PROBLEM DETAILS
In the passage on potassium intercalation into graphite below, check each of statements 1., 2., and 3. against the text. Answer yes or no for each, and quote the words from the text that decide it.
1. The staging evolution for K+ intercalation into graphite was proposed by Onuma et al.
2. The stages formed before stage 1 have fixed compositions.
3. Stage 1 forms through the complete filling of the graphene layers with potassium.

QUOTED PASSAGE
Figure 2d shows the open-circuit voltage (OCV) profile of the graphite and Fig. 2e shows the effective \({\widetilde{D}}_{{{{\rm{g}}}}}\) results over stoichiometry from the Kang-Chueh GITT and determined S. The results show the median \({\widetilde{D}}_{{{{\rm{g}}}}}\) from both potassiation and depotassiation is 2.32 × 10−13 cm2 s−1. This appears to be two to three orders of magnitude lower than the values reported for Li+ in graphite18,36,45, suggesting slower diffusion for K graphite. However, the \({{{{\rm{Li}}}}}^{+}\,{\widetilde{D}}_{{{{\rm{g}}}}}\) should be measured using the Kang-Chueh GITT for a more meaningful comparison.
Studies have shown using operando XRD and Raman49,50 that K+ intercalation into graphite progresses through several two-phase transformations and Onuma et al. proposed the following staging evolution49:
$${{{{\mbox{Graphite}}} \rightarrow {{{\mbox{Disorderly}}} \, {{\mbox{stacked}}} \, {{\mbox{high}}} \, {{\mbox{stage}}}\atop{{{\mbox{Graphite}}}-{{\mbox{KC}}}_{96}}} \rightarrow {{{\mbox{Stage}}}\,4{{\mbox{L}}}-3{{\mbox{L}}}\atop{{{\mbox{KC}}}_{96}-{{{\mbox{KC}}}_{24}}}} \rightarrow {{{\mbox{Stage}}}\,2{{\mbox{L}}}\atop{{{\mbox{KC}}}_{28}-{{{\mbox{KC}}}_{24}}}} \rightarrow {{{{\mbox{Stage}}}\,1}\atop{{{\mbox{KC}}}_{8}}}}}$$
Stages 4L, 3L and 2L exhibit “liquid-like” in-plane potassium distributions and Daumas-Hérold defects are generated during the phase transformations. The phases therefore have variable compositions and a high concentration of defects, causing their potentials to change during intercalation and explaining the lack of clear plateaus in Fig. 2d for x < 0.4. In contrast, stage 1 forms with a fixed composition through the complete filling of the graphene layers with potassium, eliminating Daumas-Hérold defects and resulting in a constant potential, as evident by the flat voltage plateau for x ~ 0.4 to 0.8 in Fig. 2d as KC8 forms. This appears to coincide with a two to three orders of magnitude drop in the effective \({\widetilde{D}}_{{{{\rm{g}}}}}\) between x ~ 0.4 to 0.8 (Fig. 2e). However, we exercise caution in analysing regions where \(\frac{\partial {V}_{{{{\rm{eq}}}}}}{\partial x}\) approaches zero (Supplementary Fig. 5), which in turn leads to \(\widetilde{D} \sim\) zero (Eq. (1)), which is not physical31.

SUPPLIED MATERIAL
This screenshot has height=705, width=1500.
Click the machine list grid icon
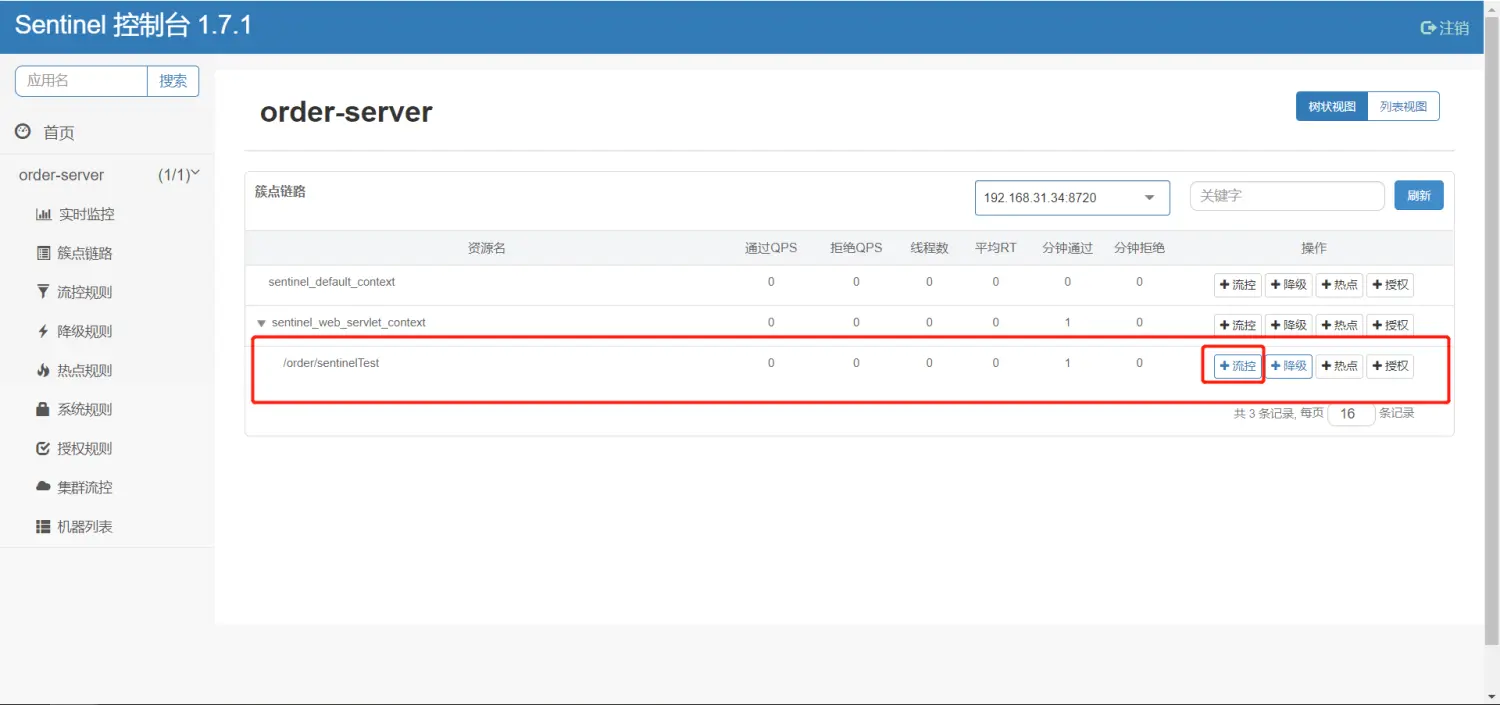pos(43,527)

SOLUTION TO THE PROBLEM
1. Yes: "Onuma et al. proposed the following staging evolution"
2. No: "The phases therefore have variable compositions and a high concentration of defects"
3. Yes: "stage 1 forms with a fixed composition through the complete filling of the graphene layers with potassium"